MAINTAINER Carles <carles@carlesmateo.com>

ARG DEBIAN_FRONTEND=noninteractive

#RUN echo "nameserver 8.8.8.8" > /etc/resolv.conf

RUN echo "Europe/Ireland" | tee /etc/timezone

# Note: You should install everything in a single line concatenated with
#       && and finalizing with 
# apt autoremove && apt clean

#       In order to use the less space possible, as every command is a layer
RUN apt update && apt install -y apache2 ntpdate libapache2-mod-php7.4 mysql-server php7.4-mysql php-dev libmcrypt-dev php-pear git && apt autoremove && apt clean

RUN a2enmod rewrite

RUN mkdir -p /www

# In order to activate Debug
# RUN sed -i "s/display_errors = Off/display_errors = On/" /etc/php/7.2/apache2/php.ini 
# RUN sed -i "s/error_reporting = E_ALL & ~E_DEPRECATED & ~E_STRICT/error_reporting = E_ALL/" /etc/php/7.2/apache2/php.ini 
# RUN sed -i "s/display_startup_errors = Off/display_startup_errors = On/" /etc/php/7.2/apache2/php.ini 
# To Debug remember to change:
# config/{production.php|preproduction.php|devel.php|docker.php} 
# in order to avoid Error Reporting being set to 0.

## THE EXERCISE
Reproduce the entire Dockerfile above word for word, including every comment and line break. You can leave the records aside.

## RAW DATA
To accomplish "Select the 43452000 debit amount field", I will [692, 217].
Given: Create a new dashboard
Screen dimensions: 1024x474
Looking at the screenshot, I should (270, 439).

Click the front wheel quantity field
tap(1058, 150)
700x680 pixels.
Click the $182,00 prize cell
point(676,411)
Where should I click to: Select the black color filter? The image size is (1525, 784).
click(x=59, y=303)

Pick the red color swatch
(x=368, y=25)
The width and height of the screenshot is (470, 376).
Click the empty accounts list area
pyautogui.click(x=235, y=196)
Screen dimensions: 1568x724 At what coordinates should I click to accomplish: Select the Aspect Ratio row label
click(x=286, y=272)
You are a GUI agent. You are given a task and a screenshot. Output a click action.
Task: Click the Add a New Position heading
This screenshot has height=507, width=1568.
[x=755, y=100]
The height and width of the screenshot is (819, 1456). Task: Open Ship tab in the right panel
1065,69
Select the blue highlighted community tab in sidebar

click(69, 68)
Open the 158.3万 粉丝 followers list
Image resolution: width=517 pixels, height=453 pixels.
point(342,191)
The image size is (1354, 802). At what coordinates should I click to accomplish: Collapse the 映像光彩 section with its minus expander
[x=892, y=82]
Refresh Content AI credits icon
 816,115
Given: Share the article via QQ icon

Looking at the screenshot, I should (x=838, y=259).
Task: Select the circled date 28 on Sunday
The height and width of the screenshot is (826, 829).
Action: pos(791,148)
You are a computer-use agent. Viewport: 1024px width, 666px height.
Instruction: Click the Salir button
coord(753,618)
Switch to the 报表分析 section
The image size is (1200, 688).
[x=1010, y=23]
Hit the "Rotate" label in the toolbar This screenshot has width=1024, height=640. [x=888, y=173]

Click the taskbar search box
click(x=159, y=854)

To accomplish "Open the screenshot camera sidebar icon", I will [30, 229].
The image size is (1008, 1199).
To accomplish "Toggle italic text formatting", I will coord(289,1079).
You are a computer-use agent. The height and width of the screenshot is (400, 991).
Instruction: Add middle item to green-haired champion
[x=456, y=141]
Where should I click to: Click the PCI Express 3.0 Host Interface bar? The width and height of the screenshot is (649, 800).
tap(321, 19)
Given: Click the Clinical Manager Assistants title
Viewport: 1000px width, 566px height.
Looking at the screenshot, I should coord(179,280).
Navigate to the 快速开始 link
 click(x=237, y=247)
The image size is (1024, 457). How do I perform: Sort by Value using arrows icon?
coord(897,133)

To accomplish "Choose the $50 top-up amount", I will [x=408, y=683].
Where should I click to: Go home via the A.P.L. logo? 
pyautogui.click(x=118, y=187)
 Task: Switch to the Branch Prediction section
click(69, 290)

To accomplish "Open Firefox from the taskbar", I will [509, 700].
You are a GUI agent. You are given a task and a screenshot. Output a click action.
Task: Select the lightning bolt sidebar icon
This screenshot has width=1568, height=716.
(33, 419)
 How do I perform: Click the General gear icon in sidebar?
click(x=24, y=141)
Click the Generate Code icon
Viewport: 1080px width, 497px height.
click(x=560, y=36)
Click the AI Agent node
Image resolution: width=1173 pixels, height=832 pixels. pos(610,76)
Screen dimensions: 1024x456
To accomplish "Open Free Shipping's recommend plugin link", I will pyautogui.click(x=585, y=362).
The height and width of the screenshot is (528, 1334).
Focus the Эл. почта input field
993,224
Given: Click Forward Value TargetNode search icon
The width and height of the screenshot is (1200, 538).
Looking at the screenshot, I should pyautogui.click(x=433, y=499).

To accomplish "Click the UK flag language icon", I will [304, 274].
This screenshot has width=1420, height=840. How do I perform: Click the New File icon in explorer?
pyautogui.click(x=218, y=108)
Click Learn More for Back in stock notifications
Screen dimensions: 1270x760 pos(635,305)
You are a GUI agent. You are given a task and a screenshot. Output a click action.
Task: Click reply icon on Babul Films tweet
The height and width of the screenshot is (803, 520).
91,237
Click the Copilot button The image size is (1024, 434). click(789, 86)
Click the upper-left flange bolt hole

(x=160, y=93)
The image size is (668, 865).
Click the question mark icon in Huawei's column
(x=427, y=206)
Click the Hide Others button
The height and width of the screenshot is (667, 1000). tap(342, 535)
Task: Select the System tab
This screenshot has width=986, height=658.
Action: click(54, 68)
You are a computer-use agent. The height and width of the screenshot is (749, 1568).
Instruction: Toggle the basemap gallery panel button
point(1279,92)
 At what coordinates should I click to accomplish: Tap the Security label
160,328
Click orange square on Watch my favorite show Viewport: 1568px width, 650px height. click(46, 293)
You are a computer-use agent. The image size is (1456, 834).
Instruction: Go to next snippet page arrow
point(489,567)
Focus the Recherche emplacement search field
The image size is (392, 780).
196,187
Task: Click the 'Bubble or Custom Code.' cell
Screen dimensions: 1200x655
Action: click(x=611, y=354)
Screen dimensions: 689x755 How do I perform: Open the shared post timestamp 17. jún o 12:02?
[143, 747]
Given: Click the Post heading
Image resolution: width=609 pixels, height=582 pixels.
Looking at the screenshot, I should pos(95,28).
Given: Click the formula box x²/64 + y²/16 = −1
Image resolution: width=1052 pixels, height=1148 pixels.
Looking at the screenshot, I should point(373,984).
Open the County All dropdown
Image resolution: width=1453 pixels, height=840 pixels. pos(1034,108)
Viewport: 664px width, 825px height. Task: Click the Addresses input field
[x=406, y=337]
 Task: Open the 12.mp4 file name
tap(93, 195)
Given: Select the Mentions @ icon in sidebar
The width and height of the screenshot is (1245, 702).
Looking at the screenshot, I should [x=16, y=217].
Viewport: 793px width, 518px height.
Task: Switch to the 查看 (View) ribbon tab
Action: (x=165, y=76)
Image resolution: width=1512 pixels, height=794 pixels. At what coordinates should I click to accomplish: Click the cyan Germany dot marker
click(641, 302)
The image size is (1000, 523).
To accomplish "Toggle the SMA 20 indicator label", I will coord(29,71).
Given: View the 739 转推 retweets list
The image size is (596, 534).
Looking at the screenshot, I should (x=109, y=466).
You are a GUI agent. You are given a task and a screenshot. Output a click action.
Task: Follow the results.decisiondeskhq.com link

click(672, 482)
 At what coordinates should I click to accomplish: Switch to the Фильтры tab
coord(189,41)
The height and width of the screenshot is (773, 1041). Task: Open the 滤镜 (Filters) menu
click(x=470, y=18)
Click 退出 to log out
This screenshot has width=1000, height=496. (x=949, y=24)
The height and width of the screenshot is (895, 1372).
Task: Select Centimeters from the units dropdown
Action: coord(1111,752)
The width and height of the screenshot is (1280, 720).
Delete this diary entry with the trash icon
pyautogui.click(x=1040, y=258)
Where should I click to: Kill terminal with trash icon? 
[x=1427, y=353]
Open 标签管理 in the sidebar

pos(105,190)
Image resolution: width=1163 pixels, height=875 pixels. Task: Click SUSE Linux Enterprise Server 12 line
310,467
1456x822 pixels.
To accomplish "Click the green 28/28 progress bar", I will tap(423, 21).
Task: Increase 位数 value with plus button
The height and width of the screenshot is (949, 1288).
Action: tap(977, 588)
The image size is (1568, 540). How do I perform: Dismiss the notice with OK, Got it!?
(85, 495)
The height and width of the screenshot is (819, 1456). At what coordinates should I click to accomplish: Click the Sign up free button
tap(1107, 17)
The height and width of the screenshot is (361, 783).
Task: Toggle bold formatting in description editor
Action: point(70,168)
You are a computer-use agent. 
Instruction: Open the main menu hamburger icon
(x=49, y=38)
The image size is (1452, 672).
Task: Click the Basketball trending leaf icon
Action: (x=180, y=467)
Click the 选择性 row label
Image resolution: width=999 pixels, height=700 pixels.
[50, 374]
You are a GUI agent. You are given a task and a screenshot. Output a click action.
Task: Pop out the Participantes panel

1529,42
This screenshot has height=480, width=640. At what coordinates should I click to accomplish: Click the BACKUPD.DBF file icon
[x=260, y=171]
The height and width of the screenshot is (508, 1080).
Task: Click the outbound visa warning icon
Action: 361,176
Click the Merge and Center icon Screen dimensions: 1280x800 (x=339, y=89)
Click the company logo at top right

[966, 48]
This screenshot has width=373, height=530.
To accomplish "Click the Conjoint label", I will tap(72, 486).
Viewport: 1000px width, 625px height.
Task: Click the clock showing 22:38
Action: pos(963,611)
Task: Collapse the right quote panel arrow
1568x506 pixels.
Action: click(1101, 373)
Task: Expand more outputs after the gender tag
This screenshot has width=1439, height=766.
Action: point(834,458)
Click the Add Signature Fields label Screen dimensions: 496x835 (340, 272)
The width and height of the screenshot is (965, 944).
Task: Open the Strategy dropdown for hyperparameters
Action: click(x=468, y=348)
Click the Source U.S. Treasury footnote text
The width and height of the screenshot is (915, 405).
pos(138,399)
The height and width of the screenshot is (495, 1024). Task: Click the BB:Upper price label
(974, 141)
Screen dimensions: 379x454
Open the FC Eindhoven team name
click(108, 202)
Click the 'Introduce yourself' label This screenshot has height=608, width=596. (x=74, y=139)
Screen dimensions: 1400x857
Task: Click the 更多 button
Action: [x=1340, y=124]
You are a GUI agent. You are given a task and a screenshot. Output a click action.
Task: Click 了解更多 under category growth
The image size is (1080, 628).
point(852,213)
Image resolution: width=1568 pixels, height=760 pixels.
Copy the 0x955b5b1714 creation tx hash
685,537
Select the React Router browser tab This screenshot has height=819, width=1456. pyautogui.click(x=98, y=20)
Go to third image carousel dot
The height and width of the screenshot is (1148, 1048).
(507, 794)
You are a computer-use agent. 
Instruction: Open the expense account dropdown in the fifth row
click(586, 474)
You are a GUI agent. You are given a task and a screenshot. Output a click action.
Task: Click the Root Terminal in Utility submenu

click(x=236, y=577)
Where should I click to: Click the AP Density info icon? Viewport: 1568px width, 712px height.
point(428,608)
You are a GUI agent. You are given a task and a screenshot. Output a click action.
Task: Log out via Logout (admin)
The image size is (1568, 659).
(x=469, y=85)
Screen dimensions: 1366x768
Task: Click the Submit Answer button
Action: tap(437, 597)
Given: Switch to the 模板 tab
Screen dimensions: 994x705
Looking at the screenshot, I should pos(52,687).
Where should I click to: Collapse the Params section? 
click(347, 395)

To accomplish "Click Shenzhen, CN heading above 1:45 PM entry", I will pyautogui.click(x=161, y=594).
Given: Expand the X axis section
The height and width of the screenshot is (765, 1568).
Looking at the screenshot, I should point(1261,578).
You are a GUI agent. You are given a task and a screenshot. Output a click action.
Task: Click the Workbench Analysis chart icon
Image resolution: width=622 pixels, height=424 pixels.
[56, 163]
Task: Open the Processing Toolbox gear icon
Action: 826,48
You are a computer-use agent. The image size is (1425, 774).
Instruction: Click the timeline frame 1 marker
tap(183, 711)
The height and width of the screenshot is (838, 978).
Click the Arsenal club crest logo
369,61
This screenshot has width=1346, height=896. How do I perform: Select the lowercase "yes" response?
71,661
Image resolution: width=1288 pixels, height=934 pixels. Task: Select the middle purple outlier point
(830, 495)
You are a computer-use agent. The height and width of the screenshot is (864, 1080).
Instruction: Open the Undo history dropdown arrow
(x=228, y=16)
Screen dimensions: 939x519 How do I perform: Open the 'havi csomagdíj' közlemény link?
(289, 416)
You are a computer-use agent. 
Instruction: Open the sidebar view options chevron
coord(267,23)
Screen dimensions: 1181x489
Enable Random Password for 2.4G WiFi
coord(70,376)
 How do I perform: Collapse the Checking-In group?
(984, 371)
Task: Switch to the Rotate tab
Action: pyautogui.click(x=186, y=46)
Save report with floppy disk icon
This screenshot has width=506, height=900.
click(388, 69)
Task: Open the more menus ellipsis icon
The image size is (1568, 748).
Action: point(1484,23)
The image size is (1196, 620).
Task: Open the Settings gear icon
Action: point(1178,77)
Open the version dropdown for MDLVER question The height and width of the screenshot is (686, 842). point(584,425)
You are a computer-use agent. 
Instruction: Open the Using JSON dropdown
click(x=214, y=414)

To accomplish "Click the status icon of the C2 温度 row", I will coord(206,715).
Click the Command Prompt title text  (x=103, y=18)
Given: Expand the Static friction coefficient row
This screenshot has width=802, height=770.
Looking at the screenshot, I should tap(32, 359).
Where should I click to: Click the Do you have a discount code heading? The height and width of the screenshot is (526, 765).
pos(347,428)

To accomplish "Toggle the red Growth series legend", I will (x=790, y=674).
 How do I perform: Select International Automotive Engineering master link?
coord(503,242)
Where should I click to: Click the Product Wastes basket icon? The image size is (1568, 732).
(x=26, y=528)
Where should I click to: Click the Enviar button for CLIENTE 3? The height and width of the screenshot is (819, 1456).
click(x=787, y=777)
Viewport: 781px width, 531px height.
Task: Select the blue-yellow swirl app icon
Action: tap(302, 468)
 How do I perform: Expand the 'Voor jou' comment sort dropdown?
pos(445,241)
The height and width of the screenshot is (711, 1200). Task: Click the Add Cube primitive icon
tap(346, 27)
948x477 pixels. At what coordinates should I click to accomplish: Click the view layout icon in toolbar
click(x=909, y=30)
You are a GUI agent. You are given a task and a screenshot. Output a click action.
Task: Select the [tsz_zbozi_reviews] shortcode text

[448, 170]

## RESPONSE
MAINTAINER Carles <carles@carlesmateo.com>

ARG DEBIAN_FRONTEND=noninteractive

#RUN echo "nameserver 8.8.8.8" > /etc/resolv.conf

RUN echo "Europe/Ireland" | tee /etc/timezone

# Note: You should install everything in a single line concatenated with
#       && and finalizing with 
# apt autoremove && apt clean

#       In order to use the less space possible, as every command is a layer
RUN apt update && apt install -y apache2 ntpdate libapache2-mod-php7.4 mysql-server php7.4-mysql php-dev libmcrypt-dev php-pear git && apt autoremove && apt clean

RUN a2enmod rewrite

RUN mkdir -p /www

# In order to activate Debug
# RUN sed -i "s/display_errors = Off/display_errors = On/" /etc/php/7.2/apache2/php.ini 
# RUN sed -i "s/error_reporting = E_ALL & ~E_DEPRECATED & ~E_STRICT/error_reporting = E_ALL/" /etc/php/7.2/apache2/php.ini 
# RUN sed -i "s/display_startup_errors = Off/display_startup_errors = On/" /etc/php/7.2/apache2/php.ini 
# To Debug remember to change:
# config/{production.php|preproduction.php|devel.php|docker.php} 
# in order to avoid Error Reporting being set to 0.